:: DIRECTION ::
Rewrite every line of the material below as a JSON list of strings, with one string per line and blank lines omitted.

▼

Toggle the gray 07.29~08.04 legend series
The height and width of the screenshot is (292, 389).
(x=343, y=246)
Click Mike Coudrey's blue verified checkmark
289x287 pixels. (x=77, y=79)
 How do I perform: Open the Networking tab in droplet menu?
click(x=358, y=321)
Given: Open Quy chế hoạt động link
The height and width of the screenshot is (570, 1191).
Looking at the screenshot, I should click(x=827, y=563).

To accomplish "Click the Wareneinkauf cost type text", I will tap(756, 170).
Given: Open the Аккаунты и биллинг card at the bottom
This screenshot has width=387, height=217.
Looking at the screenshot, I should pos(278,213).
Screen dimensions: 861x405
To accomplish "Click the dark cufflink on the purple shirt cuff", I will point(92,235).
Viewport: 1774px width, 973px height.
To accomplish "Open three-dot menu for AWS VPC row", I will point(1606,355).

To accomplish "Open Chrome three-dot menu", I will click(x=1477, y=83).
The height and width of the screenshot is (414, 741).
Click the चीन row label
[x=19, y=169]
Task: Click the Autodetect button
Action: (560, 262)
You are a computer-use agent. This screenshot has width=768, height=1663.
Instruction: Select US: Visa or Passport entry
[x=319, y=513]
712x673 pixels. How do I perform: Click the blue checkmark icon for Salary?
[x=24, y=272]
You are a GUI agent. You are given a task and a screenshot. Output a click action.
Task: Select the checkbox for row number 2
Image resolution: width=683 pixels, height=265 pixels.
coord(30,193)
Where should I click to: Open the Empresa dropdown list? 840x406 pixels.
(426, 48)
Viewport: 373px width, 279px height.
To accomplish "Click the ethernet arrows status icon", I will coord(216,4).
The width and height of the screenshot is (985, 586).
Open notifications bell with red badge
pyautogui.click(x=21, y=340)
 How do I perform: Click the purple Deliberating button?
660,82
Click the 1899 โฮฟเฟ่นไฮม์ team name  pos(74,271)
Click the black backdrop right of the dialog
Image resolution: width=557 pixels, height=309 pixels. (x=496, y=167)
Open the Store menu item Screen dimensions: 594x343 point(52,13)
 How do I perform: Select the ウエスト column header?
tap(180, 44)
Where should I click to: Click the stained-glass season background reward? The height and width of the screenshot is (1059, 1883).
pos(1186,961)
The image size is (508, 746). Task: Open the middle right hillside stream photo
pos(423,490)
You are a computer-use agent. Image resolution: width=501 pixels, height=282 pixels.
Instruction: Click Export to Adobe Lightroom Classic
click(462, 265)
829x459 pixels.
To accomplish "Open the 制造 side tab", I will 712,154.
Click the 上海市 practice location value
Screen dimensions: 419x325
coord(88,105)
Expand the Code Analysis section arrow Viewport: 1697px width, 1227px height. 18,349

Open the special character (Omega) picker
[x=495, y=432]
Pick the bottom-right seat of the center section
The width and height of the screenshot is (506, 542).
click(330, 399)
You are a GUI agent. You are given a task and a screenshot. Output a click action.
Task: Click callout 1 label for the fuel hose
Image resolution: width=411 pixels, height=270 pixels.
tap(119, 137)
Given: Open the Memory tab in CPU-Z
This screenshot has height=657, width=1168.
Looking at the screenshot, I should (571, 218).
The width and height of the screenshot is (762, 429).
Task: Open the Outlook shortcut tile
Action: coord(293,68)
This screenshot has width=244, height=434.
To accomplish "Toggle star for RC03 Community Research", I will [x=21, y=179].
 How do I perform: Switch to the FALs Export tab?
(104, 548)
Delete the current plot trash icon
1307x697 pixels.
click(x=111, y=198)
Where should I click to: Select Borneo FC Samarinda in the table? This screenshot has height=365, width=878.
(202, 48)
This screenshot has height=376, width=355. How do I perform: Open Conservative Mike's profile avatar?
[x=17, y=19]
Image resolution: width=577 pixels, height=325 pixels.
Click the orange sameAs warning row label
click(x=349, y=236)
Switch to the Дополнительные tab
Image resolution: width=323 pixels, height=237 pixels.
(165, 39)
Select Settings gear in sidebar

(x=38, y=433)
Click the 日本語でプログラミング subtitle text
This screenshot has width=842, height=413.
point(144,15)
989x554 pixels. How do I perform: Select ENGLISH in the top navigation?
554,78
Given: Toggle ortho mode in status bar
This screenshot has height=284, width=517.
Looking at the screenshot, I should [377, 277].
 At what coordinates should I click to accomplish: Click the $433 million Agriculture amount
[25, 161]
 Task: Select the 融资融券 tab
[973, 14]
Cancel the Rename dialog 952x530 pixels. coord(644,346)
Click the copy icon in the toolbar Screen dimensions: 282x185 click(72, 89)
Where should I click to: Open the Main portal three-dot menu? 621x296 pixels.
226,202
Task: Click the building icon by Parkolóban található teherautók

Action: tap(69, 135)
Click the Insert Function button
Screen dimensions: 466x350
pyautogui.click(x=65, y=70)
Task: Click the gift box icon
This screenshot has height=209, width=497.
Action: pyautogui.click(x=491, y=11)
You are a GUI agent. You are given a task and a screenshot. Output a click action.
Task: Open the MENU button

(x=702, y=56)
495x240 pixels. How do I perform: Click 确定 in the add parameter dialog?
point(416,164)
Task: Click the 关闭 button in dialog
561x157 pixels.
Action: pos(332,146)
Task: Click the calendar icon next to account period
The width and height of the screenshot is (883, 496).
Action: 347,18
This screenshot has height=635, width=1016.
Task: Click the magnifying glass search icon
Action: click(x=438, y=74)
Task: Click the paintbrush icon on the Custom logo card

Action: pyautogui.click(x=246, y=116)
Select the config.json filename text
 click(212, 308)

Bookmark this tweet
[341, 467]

▲

:: SOLUTION TO THE PROBLEM ::
[
  "Toggle the gray 07.29~08.04 legend series",
  "The height and width of the screenshot is (292, 389).",
  "(x=343, y=246)",
  "Click Mike Coudrey's blue verified checkmark",
  "289x287 pixels. (x=77, y=79)",
  " How do I perform: Open the Networking tab in droplet menu?",
  "click(x=358, y=321)",
  "Given: Open Quy chế hoạt động link",
  "The height and width of the screenshot is (570, 1191).",
  "Looking at the screenshot, I should click(x=827, y=563).",
  "To accomplish \"Click the Wareneinkauf cost type text\", I will tap(756, 170).",
  "Given: Open the Аккаунты и биллинг card at the bottom",
  "This screenshot has width=387, height=217.",
  "Looking at the screenshot, I should pos(278,213).",
  "Screen dimensions: 861x405",
  "To accomplish \"Click the dark cufflink on the purple shirt cuff\", I will point(92,235).",
  "Viewport: 1774px width, 973px height.",
  "To accomplish \"Open three-dot menu for AWS VPC row\", I will point(1606,355).",
  "To accomplish \"Open Chrome three-dot menu\", I will click(x=1477, y=83).",
  "The height and width of the screenshot is (414, 741).",
  "Click the चीन row label",
  "[x=19, y=169]",
  "Task: Click the Autodetect button",
  "Action: (560, 262)",
  "You are a computer-use agent. This screenshot has width=768, height=1663.",
  "Instruction: Select US: Visa or Passport entry",
  "[x=319, y=513]",
  "712x673 pixels. How do I perform: Click the blue checkmark icon for Salary?",
  "[x=24, y=272]",
  "You are a GUI agent. You are given a task and a screenshot. Output a click action.",
  "Task: Select the checkbox for row number 2",
  "Image resolution: width=683 pixels, height=265 pixels.",
  "coord(30,193)",
  "Where should I click to: Open the Empresa dropdown list? 840x406 pixels.",
  "(426, 48)",
  "Viewport: 373px width, 279px height.",
  "To accomplish \"Click the ethernet arrows status icon\", I will coord(216,4).",
  "The width and height of the screenshot is (985, 586).",
  "Open notifications bell with red badge",
  "pyautogui.click(x=21, y=340)",
  " How do I perform: Click the purple Deliberating button?",
  "660,82",
  "Click the 1899 โฮฟเฟ่นไฮม์ team name  pos(74,271)",
  "Click the black backdrop right of the dialog",
  "Image resolution: width=557 pixels, height=309 pixels. (x=496, y=167)",
  "Open the Store menu item Screen dimensions: 594x343 point(52,13)",
  " How do I perform: Select the ウエスト column header?",
  "tap(180, 44)",
  "Where should I click to: Click the stained-glass season background reward? The height and width of the screenshot is (1059, 1883).",
  "pos(1186,961)",
  "The image size is (508, 746). Task: Open the middle right hillside stream photo",
  "pos(423,490)",
  "You are a computer-use agent. Image resolution: width=501 pixels, height=282 pixels.",
  "Instruction: Click Export to Adobe Lightroom Classic",
  "click(462, 265)",
  "829x459 pixels.",
  "To accomplish \"Open the 制造 side tab\", I will 712,154.",
  "Click the 上海市 practice location value",
  "Screen dimensions: 419x325",
  "coord(88,105)",
  "Expand the Code Analysis section arrow Viewport: 1697px width, 1227px height. 18,349",
  "Open the special character (Omega) picker",
  "[x=495, y=432]",
  "Pick the bottom-right seat of the center section",
  "The width and height of the screenshot is (506, 542).",
  "click(330, 399)",
  "You are a GUI agent. You are given a task and a screenshot. Output a click action.",
  "Task: Click callout 1 label for the fuel hose",
  "Image resolution: width=411 pixels, height=270 pixels.",
  "tap(119, 137)",
  "Given: Open the Memory tab in CPU-Z",
  "This screenshot has height=657, width=1168.",
  "Looking at the screenshot, I should (571, 218).",
  "The width and height of the screenshot is (762, 429).",
  "Task: Open the Outlook shortcut tile",
  "Action: coord(293,68)",
  "This screenshot has width=244, height=434.",
  "To accomplish \"Toggle star for RC03 Community Research\", I will [x=21, y=179].",
  " How do I perform: Switch to the FALs Export tab?",
  "(104, 548)",
  "Delete the current plot trash icon",
  "1307x697 pixels.",
  "click(x=111, y=198)",
  "Where should I click to: Select Borneo FC Samarinda in the table? This screenshot has height=365, width=878.",
  "(202, 48)",
  "This screenshot has height=376, width=355. How do I perform: Open Conservative Mike's profile avatar?",
  "[x=17, y=19]",
  "Image resolution: width=577 pixels, height=325 pixels.",
  "Click the orange sameAs warning row label",
  "click(x=349, y=236)",
  "Switch to the Дополнительные tab",
  "Image resolution: width=323 pixels, height=237 pixels.",
  "(165, 39)",
  "Select Settings gear in sidebar",
  "(x=38, y=433)",
  "Click the 日本語でプログラミング subtitle text",
  "This screenshot has width=842, height=413.",
  "point(144,15)",
  "989x554 pixels. How do I perform: Select ENGLISH in the top navigation?",
  "554,78",
  "Given: Toggle ortho mode in status bar",
  "This screenshot has height=284, width=517.",
  "Looking at the screenshot, I should [377, 277].",
  " At what coordinates should I click to accomplish: Click the $433 million Agriculture amount",
  "[25, 161]",
  " Task: Select the 融资融券 tab",
  "[973, 14]",
  "Cancel the Rename dialog 952x530 pixels. coord(644,346)",
  "Click the copy icon in the toolbar Screen dimensions: 282x185 click(72, 89)",
  "Where should I click to: Open the Main portal three-dot menu? 621x296 pixels.",
  "226,202",
  "Task: Click the building icon by Parkolóban található teherautók",
  "Action: tap(69, 135)",
  "Click the Insert Function button",
  "Screen dimensions: 466x350",
  "pyautogui.click(x=65, y=70)",
  "Task: Click the gift box icon",
  "This screenshot has height=209, width=497.",
  "Action: pyautogui.click(x=491, y=11)",
  "You are a GUI agent. You are given a task and a screenshot. Output a click action.",
  "Task: Open the MENU button",
  "(x=702, y=56)",
  "495x240 pixels. How do I perform: Click 确定 in the add parameter dialog?",
  "point(416,164)",
  "Task: Click the 关闭 button in dialog",
  "561x157 pixels.",
  "Action: pos(332,146)",
  "Task: Click the calendar icon next to account period",
  "The width and height of the screenshot is (883, 496).",
  "Action: 347,18",
  "This screenshot has height=635, width=1016.",
  "Task: Click the magnifying glass search icon",
  "Action: click(x=438, y=74)",
  "Task: Click the paintbrush icon on the Custom logo card",
  "Action: pyautogui.click(x=246, y=116)",
  "Select the config.json filename text",
  " click(212, 308)",
  "Bookmark this tweet",
  "[341, 467]"
]